[DIRECTIONS]
Could you rewrite the records from the line with "1200x900 pixels." through the end of the records, putting "Display" wherever "Viewport" appears and leaving everything else unchanged?

>> START PROVIDED RECORDS

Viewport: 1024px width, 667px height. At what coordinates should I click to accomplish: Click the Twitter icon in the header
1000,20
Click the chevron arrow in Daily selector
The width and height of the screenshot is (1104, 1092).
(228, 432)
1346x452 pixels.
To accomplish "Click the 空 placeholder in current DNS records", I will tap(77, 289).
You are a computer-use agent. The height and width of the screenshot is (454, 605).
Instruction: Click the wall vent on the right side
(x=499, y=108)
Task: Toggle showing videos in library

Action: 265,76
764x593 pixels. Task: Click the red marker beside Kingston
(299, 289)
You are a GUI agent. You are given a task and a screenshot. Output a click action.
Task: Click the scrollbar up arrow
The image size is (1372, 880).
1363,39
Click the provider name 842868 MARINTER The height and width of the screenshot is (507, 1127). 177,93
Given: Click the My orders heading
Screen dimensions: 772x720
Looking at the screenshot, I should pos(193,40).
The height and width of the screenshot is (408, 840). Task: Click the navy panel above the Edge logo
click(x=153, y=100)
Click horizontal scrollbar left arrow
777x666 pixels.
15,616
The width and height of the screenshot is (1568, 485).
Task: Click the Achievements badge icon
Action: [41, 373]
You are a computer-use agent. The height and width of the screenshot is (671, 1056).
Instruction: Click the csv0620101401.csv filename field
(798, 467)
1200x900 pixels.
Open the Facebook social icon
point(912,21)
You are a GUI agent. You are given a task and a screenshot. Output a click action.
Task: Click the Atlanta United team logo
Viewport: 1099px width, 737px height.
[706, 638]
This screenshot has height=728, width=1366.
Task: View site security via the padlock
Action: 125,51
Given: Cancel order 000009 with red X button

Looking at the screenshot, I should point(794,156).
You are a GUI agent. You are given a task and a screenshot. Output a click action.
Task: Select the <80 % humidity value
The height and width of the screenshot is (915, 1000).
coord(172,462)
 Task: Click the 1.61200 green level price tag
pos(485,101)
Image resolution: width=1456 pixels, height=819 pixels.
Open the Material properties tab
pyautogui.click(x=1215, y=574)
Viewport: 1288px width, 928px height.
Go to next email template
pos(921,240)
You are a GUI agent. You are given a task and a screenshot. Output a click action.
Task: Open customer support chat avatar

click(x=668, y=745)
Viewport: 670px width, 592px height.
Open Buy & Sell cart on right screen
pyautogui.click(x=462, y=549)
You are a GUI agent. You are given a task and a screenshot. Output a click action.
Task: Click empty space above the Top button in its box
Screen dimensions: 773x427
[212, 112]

>> END PROVIDED RECORDS

[OUTPUT OF THE TASK]
1200x900 pixels.
Open the Facebook social icon
point(912,21)
You are a GUI agent. You are given a task and a screenshot. Output a click action.
Task: Click the Atlanta United team logo
Display: 1099px width, 737px height.
[706, 638]
This screenshot has height=728, width=1366.
Task: View site security via the padlock
Action: 125,51
Given: Cancel order 000009 with red X button

Looking at the screenshot, I should point(794,156).
You are a GUI agent. You are given a task and a screenshot. Output a click action.
Task: Select the <80 % humidity value
The height and width of the screenshot is (915, 1000).
coord(172,462)
 Task: Click the 1.61200 green level price tag
pos(485,101)
Image resolution: width=1456 pixels, height=819 pixels.
Open the Material properties tab
pyautogui.click(x=1215, y=574)
Display: 1288px width, 928px height.
Go to next email template
pos(921,240)
You are a GUI agent. You are given a task and a screenshot. Output a click action.
Task: Open customer support chat avatar

click(x=668, y=745)
Display: 670px width, 592px height.
Open Buy & Sell cart on right screen
pyautogui.click(x=462, y=549)
You are a GUI agent. You are given a task and a screenshot. Output a click action.
Task: Click empty space above the Top button in its box
Screen dimensions: 773x427
[212, 112]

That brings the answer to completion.